● **Directions**
Write out everything from the row containing "will click(28, 85)." down to the row containing "Click the red ruby", replacing "Public Domain" with "Creative Commons" and leaving the rest unchanged.

[Element and text location data]
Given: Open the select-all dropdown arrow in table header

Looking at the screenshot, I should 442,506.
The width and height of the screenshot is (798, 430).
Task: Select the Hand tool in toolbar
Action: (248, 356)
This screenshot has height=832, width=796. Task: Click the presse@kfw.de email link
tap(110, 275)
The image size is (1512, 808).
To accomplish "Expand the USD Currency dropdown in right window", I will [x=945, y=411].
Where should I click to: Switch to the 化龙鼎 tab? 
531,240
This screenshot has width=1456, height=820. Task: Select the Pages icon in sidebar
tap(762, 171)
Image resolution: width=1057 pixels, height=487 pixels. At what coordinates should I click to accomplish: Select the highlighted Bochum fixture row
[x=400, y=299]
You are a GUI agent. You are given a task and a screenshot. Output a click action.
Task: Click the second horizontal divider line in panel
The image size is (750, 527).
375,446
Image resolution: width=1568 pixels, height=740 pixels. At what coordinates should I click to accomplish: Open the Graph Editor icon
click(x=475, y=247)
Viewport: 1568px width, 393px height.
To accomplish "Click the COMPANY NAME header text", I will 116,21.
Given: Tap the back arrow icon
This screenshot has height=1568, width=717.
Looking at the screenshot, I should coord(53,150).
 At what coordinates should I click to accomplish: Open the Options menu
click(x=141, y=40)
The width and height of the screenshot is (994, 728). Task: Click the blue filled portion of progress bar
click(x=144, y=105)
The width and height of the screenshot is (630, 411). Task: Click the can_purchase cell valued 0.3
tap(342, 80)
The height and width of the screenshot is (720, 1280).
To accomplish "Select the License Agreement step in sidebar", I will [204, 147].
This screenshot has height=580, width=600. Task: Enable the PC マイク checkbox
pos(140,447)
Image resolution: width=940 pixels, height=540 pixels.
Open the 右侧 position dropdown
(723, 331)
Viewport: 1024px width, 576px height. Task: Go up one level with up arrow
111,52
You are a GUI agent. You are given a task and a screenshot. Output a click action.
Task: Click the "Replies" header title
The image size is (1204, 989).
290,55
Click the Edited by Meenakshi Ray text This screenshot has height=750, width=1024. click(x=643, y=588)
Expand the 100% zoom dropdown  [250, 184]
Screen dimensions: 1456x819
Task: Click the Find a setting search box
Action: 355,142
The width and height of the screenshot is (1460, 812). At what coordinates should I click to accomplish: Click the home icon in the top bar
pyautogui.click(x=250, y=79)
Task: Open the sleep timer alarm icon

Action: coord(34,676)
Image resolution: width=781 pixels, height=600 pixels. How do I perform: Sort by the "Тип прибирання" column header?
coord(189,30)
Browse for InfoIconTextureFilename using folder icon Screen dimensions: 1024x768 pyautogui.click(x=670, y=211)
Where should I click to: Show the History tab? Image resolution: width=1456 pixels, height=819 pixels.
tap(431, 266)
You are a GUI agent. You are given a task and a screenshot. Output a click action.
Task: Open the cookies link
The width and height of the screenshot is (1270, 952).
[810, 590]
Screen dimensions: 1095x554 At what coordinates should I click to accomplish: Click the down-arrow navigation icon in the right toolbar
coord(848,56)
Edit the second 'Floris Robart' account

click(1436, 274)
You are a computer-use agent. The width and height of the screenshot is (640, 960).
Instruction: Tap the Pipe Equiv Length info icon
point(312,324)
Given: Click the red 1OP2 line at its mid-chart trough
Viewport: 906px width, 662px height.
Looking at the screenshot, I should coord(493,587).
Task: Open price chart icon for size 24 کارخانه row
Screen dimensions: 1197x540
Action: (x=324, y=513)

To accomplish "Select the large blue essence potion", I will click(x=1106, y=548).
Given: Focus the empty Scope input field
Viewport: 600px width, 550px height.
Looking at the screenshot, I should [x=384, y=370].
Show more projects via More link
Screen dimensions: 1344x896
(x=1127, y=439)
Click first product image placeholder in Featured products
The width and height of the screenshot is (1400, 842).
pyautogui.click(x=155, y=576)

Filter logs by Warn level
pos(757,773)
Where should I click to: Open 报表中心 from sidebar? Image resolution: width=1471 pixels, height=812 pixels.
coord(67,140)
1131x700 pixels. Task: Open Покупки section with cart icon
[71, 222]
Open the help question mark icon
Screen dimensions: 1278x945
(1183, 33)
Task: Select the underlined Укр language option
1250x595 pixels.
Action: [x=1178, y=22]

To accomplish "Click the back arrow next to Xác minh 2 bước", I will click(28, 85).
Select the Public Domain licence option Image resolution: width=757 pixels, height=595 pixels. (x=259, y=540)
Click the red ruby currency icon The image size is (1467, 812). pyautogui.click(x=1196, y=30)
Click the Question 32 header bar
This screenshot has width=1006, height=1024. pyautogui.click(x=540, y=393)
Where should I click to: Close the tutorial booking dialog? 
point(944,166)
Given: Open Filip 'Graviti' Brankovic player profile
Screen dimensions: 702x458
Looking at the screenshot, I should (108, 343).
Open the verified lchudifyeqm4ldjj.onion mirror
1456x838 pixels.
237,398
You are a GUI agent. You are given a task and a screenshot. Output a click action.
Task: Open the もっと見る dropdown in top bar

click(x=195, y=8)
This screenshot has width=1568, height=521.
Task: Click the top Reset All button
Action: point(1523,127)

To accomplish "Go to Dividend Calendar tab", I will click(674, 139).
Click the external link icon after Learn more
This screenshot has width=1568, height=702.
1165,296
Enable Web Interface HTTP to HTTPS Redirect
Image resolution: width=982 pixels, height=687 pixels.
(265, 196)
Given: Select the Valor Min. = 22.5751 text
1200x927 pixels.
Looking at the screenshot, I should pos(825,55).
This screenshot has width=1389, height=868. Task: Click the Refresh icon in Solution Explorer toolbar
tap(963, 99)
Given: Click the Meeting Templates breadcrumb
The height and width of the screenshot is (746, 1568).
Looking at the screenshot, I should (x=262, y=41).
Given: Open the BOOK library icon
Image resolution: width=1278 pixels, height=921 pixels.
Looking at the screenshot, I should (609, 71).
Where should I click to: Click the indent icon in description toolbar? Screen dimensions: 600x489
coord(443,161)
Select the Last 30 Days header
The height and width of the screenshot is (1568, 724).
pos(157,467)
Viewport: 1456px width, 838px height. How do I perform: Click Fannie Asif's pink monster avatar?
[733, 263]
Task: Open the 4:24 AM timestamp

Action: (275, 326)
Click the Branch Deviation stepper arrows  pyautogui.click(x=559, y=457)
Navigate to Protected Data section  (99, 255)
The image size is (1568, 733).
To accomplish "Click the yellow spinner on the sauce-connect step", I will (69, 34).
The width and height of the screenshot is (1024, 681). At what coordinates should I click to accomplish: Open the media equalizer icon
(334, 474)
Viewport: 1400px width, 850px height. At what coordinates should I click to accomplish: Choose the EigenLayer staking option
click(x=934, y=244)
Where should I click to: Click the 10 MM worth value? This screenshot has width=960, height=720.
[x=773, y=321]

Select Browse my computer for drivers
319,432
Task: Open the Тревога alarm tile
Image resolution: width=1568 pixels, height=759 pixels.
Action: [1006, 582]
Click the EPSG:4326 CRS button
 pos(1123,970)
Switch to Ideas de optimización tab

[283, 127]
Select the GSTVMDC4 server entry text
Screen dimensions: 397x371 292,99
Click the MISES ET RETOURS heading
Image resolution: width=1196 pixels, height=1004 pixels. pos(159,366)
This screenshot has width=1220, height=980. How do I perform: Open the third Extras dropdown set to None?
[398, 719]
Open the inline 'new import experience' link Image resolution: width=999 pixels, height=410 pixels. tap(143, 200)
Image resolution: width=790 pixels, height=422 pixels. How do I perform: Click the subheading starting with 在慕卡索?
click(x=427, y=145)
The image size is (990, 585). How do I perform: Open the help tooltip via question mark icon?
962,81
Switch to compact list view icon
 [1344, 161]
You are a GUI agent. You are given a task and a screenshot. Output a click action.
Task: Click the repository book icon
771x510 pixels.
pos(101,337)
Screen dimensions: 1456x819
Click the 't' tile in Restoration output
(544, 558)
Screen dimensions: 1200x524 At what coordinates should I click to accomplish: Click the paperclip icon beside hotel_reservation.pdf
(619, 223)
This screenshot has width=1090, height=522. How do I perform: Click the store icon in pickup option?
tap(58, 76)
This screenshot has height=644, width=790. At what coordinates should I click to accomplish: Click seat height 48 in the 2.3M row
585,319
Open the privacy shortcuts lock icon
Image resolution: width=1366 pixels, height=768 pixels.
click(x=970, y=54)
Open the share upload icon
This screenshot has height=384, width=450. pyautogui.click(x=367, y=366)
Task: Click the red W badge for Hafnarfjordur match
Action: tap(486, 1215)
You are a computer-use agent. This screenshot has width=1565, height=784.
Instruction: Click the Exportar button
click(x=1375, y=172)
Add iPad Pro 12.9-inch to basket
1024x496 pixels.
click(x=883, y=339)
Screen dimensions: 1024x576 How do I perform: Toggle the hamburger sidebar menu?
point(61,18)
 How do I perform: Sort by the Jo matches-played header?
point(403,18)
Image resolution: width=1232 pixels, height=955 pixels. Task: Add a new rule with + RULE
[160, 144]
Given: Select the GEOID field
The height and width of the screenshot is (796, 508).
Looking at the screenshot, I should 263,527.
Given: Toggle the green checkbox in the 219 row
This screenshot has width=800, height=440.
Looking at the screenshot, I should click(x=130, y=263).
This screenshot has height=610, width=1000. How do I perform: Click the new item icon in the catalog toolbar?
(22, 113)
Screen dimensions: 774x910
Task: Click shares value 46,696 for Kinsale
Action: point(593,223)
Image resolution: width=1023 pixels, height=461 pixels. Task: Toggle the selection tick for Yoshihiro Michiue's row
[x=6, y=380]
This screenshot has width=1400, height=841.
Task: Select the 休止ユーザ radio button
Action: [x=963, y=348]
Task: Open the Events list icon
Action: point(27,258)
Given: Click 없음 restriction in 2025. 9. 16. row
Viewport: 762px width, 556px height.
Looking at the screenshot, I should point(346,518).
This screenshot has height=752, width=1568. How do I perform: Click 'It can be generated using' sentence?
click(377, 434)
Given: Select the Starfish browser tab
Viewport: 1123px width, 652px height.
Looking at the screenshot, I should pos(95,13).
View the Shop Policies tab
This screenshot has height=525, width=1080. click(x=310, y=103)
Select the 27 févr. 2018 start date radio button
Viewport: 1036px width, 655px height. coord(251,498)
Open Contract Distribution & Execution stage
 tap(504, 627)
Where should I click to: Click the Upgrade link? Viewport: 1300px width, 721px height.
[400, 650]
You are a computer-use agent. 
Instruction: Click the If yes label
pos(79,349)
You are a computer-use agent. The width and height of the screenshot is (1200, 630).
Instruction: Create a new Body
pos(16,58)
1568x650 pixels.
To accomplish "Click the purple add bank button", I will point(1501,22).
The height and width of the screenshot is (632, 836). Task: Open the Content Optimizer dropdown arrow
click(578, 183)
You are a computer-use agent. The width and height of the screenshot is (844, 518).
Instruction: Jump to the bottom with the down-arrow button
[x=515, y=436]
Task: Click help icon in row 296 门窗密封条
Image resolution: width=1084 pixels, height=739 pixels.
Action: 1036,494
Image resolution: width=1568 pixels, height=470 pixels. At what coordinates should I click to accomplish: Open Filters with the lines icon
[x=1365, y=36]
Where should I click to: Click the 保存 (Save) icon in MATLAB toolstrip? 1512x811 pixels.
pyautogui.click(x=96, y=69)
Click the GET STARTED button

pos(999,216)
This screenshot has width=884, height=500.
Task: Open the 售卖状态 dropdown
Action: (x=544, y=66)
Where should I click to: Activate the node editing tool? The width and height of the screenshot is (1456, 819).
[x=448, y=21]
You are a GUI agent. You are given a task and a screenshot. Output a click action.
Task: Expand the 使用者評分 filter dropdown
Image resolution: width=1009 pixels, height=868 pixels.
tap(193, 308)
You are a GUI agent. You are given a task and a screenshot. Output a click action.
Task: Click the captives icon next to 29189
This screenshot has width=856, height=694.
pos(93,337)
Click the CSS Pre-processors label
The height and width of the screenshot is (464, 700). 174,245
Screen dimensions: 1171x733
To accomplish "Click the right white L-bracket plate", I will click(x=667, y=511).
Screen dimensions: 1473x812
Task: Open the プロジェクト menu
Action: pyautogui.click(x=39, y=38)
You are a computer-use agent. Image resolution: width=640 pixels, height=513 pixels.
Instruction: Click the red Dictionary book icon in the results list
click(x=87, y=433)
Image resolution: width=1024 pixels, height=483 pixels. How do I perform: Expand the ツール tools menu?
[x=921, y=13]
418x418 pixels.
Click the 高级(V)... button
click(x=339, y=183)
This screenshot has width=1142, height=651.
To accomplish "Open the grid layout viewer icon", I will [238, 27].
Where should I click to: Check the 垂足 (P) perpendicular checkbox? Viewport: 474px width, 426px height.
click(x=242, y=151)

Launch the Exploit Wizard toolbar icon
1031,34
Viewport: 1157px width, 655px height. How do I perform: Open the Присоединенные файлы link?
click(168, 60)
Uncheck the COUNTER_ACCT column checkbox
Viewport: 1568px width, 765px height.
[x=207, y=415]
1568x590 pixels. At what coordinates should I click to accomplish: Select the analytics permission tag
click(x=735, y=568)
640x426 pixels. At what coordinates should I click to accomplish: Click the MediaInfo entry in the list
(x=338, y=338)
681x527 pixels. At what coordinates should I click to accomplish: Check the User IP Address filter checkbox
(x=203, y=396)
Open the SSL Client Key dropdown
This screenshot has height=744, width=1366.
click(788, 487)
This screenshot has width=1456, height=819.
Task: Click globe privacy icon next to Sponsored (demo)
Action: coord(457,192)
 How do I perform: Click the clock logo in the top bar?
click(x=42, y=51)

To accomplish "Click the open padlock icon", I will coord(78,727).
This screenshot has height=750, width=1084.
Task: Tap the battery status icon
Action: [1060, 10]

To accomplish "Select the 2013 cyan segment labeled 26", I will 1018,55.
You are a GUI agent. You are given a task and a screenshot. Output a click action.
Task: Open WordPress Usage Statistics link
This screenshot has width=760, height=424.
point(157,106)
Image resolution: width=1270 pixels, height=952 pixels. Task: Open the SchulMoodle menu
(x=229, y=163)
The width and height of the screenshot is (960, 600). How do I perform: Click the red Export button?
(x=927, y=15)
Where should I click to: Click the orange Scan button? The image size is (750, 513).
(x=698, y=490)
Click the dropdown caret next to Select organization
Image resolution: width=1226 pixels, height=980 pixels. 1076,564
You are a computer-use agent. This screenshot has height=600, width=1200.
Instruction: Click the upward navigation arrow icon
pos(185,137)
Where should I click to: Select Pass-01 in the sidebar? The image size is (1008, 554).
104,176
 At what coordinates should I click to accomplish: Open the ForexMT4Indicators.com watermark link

● **Written solution**
To accomplish "Click the back arrow next to Xác minh 2 bước", I will click(28, 85).
Select the Creative Commons licence option Image resolution: width=757 pixels, height=595 pixels. (x=259, y=540)
Click the red ruby currency icon The image size is (1467, 812). pyautogui.click(x=1196, y=30)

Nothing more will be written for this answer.